- Stored data entries

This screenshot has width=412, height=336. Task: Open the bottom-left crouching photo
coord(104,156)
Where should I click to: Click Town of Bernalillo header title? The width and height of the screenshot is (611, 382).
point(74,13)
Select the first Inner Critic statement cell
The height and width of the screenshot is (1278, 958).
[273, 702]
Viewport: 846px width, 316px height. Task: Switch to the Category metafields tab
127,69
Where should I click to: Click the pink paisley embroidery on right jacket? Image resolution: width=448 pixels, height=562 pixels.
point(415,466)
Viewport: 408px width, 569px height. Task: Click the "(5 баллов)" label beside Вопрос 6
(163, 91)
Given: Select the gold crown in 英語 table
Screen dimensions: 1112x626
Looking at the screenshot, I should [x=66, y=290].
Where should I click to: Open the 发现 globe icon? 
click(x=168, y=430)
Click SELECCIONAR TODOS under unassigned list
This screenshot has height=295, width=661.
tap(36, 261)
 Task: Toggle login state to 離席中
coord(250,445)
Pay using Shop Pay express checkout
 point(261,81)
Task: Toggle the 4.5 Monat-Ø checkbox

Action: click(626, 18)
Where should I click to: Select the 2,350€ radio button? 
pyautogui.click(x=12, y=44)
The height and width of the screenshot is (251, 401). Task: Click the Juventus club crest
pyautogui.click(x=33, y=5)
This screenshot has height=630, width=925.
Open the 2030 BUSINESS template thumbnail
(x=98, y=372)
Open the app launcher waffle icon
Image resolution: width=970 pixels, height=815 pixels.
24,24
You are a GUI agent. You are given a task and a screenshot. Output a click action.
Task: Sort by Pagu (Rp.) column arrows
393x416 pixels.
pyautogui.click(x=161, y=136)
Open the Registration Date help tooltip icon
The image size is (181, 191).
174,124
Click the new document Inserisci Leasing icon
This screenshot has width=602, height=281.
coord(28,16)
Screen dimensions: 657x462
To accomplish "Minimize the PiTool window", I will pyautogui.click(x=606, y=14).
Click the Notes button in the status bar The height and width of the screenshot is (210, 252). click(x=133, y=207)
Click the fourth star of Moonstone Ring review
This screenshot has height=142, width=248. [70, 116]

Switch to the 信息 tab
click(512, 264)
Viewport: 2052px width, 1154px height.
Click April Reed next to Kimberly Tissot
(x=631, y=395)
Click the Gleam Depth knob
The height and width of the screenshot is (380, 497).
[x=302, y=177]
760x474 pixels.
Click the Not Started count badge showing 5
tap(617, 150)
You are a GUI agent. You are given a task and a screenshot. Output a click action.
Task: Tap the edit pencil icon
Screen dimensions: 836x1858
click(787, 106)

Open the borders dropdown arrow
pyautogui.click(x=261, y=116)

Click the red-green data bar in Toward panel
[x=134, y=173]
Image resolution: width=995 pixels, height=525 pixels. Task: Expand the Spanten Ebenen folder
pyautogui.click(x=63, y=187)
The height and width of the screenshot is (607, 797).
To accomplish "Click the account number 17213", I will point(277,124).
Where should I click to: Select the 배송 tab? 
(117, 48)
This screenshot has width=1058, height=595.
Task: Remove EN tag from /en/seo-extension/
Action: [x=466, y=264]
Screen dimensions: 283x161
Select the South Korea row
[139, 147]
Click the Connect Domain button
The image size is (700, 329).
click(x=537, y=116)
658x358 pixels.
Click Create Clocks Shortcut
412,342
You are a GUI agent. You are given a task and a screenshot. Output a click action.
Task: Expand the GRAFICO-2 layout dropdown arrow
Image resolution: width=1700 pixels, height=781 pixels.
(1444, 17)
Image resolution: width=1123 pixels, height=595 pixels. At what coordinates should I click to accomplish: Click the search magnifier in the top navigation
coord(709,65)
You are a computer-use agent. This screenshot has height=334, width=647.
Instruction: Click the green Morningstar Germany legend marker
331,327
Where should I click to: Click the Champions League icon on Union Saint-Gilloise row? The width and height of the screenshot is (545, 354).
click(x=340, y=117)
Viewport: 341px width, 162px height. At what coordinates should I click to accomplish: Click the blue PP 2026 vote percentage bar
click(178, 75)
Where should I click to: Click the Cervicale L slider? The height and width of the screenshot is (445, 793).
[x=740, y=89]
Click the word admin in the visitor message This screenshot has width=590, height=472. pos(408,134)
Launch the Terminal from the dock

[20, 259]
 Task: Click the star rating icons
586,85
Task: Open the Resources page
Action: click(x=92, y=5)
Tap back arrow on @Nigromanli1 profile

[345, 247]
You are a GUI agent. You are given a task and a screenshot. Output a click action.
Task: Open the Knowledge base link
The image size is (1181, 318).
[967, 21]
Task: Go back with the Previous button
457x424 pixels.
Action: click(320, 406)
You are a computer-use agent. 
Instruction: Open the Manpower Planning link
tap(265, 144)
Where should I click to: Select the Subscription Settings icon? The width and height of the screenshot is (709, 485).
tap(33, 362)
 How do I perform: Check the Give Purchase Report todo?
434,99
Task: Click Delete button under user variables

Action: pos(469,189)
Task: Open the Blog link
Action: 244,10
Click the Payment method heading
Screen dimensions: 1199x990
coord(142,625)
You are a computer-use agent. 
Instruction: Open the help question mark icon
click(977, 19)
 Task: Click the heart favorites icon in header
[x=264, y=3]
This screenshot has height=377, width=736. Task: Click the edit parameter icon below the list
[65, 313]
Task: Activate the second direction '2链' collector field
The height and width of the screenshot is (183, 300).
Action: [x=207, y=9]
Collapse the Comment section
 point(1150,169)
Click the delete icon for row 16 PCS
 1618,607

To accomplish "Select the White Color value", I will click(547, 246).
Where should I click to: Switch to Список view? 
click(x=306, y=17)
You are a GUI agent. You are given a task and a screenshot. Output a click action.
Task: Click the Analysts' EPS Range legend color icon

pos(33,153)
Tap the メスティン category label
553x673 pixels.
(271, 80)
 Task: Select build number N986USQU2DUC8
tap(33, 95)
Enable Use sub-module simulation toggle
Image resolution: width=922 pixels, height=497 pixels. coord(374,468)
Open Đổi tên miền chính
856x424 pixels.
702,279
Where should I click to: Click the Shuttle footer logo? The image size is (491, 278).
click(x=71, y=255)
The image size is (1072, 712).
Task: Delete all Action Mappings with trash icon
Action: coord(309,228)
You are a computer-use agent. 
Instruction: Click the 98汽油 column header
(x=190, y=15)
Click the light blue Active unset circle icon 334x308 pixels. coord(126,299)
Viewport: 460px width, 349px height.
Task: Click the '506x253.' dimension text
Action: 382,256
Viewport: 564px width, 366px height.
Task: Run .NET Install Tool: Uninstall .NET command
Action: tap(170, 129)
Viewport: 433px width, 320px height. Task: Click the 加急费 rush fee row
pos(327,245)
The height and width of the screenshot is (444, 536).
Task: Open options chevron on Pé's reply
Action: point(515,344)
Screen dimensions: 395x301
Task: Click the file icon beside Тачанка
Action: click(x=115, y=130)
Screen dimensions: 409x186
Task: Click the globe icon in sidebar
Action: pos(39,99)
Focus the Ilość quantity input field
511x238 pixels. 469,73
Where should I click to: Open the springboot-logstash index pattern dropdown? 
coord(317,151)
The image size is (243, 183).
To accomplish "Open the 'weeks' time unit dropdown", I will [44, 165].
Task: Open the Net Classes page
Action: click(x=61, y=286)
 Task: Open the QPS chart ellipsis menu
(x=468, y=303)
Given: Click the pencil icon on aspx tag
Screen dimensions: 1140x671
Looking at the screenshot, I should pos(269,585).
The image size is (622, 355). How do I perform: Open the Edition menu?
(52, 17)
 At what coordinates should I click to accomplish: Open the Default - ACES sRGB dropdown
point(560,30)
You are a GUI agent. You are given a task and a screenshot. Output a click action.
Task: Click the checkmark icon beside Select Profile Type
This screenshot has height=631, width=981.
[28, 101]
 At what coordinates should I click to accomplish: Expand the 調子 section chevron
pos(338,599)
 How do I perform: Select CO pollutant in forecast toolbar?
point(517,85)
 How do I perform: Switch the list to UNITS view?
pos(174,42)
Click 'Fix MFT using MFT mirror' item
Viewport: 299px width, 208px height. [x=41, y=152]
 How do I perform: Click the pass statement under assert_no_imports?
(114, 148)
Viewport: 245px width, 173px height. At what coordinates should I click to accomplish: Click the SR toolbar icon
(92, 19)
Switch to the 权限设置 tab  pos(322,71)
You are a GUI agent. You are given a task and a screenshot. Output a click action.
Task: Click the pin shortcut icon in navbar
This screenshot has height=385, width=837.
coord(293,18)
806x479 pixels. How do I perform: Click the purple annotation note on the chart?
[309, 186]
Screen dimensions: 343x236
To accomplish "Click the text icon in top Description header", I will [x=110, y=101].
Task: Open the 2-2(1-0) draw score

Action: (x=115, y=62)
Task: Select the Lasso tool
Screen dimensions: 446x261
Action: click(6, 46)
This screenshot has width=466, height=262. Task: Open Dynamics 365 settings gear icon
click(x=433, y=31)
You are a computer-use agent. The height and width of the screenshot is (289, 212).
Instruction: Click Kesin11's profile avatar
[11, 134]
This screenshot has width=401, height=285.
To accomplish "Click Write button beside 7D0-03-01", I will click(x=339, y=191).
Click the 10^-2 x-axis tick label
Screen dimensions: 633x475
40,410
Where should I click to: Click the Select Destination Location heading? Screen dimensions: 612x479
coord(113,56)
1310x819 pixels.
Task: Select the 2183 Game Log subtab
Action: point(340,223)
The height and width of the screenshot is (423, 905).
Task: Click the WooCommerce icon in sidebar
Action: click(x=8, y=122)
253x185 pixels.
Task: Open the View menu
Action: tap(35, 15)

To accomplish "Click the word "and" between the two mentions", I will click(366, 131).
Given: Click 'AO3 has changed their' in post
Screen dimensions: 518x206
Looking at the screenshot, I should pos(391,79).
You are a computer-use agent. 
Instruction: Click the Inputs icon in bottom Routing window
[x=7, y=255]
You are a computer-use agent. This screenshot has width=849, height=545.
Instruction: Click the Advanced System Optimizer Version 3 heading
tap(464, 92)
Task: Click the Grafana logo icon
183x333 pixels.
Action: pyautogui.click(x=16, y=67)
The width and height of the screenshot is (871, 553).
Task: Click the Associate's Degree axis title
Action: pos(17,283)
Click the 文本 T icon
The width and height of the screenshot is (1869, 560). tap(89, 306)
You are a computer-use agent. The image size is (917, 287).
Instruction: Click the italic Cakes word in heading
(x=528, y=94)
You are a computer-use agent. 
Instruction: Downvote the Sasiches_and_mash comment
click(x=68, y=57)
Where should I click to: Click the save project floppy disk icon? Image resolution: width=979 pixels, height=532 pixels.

- Exercise details
Looking through the data above, copy out each line in which the string "pencil" occurs.

- Solution for this problem
Task: Tap the edit pencil icon
Given: Click the pencil icon on aspx tag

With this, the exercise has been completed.